This approach works best when you design your pipelines to be configurable from the start, allowing them to run with reduced data size, shorter training cycles, or simplified processing steps during development.

9 Organize with tags

Why -- add flexible, searchable labels to your ML assets that bring order to chaos as your project grows. Tags provide a lightweight organizational system that helps you filter pipelines, artifacts, and models by domain, status, version, or any custom category—making it easy to find what you're looking for in seconds.

from zenml import pipeline, step, add_tags, Tag

# 1. Tag your pipelines with meaningful categories
@pipeline(tags=["fraud-detection", "training", "financial"])
def training_pipeline():
    # Your pipeline steps
    preprocess_step(...)
    train_step(...)
    evaluate_step(...)

# 2. Create "exclusive" tags for state management
@pipeline(tags=[
    Tag(name="production", exclusive=True),  # Only one pipeline can be "production"
    "financial"
])
def production_pipeline():
    pass

# 3. Tag artifacts programmatically from within steps
@step
def evaluate_step():
    # Your evaluation code here
    accuracy = 0.95
    
    # Tag based on performance
    if accuracy > 0.9:
        add_tags(tags=["high-accuracy"], infer_artifact=True)
    
    # Tag with metadata values
    add_tags(tags=[f"accuracy-{int(accuracy*100)}"], infer_artifact=True)
    
    return accuracy

# 4. Use cascade tags to apply pipeline tags to all artifacts
@pipeline(tags=[Tag(name="experiment-12", cascade=True)])
def experiment_pipeline():
    # All artifacts created in this pipeline will also have the "experiment-12" tag
    pass

Key features

  • Filter and search - Quickly find all assets related to a specific domain or project

  • Exclusive tags - Create tags where only one entity can have the tag at a time (perfect for "production" status)

  • Cascade tags - Apply pipeline tags automatically to all artifacts created during execution

  • Flexible organization - Create any tagging system that makes sense for your projects

  • Multiple entity types - Tag pipelines, runs, artifacts, models, and run templates

Common tag operations

from zenml.client import Client

# Find all models with specific tags
production_models = Client().list_models(tags=["production", "classification"])

# Find artifacts from a specific domain
financial_datasets = Client().list_artifacts(tags=["financial", "cleaned"])

# Advanced filtering with prefix/contains
experimental_runs = Client().list_runs(tags=["startswith:experiment-"])
validation_artifacts = Client().list_artifacts(tags=["contains:valid"])

# Remove tags when no longer needed
Client().delete_run_tags(run_name_or_id="my_run", tags=["test", "debug"])

Best practices

  • Create consistent tag categories (environment, domain, status, version, etc.)

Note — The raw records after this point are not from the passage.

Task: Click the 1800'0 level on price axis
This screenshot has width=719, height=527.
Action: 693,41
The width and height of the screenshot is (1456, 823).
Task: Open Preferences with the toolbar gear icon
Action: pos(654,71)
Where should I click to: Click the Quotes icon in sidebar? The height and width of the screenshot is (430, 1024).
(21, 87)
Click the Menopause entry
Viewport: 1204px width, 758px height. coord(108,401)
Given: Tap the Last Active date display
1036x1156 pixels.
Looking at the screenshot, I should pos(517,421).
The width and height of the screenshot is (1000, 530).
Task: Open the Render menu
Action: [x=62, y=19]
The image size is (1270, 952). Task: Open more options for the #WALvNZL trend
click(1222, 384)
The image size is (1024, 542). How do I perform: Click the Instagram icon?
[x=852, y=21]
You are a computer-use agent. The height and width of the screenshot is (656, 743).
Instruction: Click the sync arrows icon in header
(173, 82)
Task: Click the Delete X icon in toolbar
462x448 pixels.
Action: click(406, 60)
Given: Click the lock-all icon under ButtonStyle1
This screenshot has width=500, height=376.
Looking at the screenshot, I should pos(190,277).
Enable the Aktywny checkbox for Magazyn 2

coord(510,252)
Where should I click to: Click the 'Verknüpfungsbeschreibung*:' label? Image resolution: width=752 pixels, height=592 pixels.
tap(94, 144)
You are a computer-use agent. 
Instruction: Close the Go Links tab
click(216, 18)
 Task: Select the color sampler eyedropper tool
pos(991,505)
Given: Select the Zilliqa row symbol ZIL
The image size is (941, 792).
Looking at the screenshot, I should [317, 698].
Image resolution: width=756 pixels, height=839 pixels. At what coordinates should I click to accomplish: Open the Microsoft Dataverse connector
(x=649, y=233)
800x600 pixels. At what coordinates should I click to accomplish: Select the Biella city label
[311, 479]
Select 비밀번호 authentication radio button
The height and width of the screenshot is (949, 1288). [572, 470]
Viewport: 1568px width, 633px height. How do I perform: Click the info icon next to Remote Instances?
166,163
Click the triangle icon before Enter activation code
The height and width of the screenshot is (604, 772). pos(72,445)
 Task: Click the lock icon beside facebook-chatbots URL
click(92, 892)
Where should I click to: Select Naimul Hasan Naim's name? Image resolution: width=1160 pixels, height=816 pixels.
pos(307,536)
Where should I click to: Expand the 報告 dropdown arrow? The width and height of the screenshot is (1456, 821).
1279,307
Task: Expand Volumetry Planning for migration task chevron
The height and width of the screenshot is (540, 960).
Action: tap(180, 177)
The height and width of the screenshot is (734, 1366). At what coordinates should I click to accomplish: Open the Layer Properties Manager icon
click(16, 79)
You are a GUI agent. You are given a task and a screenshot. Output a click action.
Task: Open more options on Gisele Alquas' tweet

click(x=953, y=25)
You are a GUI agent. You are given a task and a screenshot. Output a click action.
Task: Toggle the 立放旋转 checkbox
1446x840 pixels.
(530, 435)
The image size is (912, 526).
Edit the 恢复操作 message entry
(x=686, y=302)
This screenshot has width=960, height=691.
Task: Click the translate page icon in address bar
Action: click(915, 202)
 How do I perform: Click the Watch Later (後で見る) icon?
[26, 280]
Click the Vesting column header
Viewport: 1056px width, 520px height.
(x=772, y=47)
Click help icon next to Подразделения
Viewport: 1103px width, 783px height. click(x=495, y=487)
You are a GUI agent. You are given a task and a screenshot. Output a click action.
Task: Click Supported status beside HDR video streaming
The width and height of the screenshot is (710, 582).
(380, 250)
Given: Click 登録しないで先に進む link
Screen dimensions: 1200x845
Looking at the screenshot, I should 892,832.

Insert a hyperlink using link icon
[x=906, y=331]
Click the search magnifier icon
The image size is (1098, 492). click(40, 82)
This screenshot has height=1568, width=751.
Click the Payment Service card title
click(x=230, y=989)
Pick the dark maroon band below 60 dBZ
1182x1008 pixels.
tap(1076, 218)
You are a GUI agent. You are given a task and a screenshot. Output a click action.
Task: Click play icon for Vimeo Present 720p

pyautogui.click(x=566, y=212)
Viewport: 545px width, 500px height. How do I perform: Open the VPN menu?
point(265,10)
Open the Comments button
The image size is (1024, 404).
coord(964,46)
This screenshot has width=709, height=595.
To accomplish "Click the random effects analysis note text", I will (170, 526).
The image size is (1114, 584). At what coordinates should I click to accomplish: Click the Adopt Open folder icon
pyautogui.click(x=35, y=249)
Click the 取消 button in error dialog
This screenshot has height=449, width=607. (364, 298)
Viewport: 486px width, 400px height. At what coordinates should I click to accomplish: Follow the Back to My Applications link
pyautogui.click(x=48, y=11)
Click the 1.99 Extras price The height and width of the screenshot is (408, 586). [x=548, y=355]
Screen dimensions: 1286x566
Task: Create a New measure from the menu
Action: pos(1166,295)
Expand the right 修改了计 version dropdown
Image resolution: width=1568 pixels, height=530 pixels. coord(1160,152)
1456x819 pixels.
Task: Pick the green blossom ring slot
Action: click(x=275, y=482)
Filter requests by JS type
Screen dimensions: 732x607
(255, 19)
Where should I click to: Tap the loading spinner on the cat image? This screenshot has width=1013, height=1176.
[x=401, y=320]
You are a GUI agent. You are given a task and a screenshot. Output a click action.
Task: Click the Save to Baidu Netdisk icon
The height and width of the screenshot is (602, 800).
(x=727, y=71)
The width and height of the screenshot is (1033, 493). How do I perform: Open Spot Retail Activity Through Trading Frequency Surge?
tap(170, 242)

  • Use a tag registry to standardize tag names across your team

  • Use exclusive tags for state management (only one "production" model)

  • Combine prefix patterns for better organization (e.g., "domain-financial", "status-approved")

  • Update tags as assets progress through your workflow

  • Document your tagging strategy for team alignment

10 Hook your Git repo to every run

Why -- capture exact code state for reproducibility, automatic model versioning, and faster Docker builds. Connecting your Git repo transforms data science from local experiments to production-ready workflows with minimal effort:

  • Code reproducibility: All pipelines track their exact commit hash and detect dirty repositories

  • Docker build acceleration: ZenML avoids rebuilding images when your code hasn't changed

  • Model provenance: Trace any model back to the exact code that created it

  • Team collaboration: Share builds across the team for faster iteration

Setup

# Install the GitHub or GitLab integration
zenml integration install github  # or gitlab

# Register your code repository
zenml code-repository register project_repo \
    --type=github \
    --url=https://github.com/your/repo.git \
    --token=<GITHUB_TOKEN>  # use {{github_secret.token}} for stored secrets

How it works

  1. When you run a pipeline, ZenML checks if your code is tracked in a registered repository

  2. Your current commit and any uncommitted changes are detected and stored

  3. ZenML can download files from the repository inside containers instead of copying them

  4. Docker builds become highly optimized and are automatically shared across the team

Best practices

  • Keep a clean repository state when running important pipelines

  • Store your GitHub/GitLab tokens in ZenML secrets

  • For CI/CD workflows, this pattern enables automatic versioning with Git SHAs

  • Consider using zenml pipeline build to pre-build images once, then run multiple times

This simple setup can save hours of engineering time compared to manually tracking code versions and managing Docker builds yourself.

11 Simple HTML reports

Why -- create beautiful, interactive visualizations and reports with minimal effort using ZenML's HTMLString type and LLM assistance. HTML reports are perfect for sharing insights, summarizing pipeline results, and making your ML projects more accessible to stakeholders.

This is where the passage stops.